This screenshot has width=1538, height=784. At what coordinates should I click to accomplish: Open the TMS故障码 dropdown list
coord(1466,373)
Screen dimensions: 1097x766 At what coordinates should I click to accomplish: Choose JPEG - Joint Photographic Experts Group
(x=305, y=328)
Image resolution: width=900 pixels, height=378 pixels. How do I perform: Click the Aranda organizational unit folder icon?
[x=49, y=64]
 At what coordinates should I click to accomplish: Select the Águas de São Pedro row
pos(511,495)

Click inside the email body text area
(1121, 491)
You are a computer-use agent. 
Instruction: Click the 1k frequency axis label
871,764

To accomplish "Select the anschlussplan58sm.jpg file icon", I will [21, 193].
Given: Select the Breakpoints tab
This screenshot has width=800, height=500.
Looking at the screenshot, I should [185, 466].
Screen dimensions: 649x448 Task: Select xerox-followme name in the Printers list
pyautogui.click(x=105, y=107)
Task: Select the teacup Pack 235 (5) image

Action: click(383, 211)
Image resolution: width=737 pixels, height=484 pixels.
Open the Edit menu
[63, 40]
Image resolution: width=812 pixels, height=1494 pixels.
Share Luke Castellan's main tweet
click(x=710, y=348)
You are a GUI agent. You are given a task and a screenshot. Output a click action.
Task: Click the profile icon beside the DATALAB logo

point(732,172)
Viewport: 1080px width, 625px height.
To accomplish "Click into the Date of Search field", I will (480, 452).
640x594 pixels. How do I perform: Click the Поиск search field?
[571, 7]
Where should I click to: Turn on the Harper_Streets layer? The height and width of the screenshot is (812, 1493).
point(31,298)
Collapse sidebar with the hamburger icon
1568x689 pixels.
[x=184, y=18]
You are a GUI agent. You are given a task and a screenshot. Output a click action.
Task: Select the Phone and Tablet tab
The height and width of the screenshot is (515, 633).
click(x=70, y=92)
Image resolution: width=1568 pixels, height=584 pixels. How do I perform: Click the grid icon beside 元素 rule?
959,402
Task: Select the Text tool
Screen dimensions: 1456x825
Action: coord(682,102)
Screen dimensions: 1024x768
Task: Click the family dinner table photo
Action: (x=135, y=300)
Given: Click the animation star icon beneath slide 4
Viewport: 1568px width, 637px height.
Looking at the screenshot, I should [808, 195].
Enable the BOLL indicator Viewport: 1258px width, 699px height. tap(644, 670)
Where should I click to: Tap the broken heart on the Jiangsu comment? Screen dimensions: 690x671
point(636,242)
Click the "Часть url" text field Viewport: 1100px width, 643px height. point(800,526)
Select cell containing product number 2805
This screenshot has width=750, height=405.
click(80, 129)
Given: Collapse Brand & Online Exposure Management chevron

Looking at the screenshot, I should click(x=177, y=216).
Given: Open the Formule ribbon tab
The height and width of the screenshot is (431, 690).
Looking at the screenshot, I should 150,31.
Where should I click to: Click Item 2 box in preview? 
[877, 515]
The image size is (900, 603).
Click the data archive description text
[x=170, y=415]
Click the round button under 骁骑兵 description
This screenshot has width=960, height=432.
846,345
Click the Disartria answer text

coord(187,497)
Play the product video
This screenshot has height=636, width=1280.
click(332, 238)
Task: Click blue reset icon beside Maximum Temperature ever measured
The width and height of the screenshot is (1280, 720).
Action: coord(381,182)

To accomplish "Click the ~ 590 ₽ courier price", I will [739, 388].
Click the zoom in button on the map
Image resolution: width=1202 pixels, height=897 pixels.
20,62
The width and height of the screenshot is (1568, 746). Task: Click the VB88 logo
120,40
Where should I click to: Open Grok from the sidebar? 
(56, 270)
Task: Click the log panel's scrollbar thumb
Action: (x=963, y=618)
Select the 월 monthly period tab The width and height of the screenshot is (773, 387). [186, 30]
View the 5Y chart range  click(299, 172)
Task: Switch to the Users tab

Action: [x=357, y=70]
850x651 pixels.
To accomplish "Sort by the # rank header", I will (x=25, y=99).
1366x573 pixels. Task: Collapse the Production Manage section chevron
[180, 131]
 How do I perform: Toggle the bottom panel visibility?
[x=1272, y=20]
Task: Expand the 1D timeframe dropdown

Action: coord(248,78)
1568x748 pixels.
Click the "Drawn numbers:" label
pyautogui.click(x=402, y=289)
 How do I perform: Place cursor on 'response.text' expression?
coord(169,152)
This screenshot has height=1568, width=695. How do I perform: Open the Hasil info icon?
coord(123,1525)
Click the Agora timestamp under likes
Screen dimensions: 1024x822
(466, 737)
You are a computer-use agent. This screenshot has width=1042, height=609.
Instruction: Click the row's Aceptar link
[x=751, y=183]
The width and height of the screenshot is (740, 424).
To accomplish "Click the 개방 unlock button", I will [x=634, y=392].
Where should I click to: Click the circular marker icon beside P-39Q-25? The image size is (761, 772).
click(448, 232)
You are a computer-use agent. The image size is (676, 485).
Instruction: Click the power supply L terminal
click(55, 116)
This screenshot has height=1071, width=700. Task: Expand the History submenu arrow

§ **What to work on**
Extract, exactly, the lines above that begin at the line containing "Where should I click to: Click the" and end at the final line of the records; add no other text.

§ **Result below**
Where should I click to: Click the circular marker icon beside P-39Q-25? The image size is (761, 772).
click(448, 232)
You are a computer-use agent. The image size is (676, 485).
Instruction: Click the power supply L terminal
click(55, 116)
This screenshot has height=1071, width=700. Task: Expand the History submenu arrow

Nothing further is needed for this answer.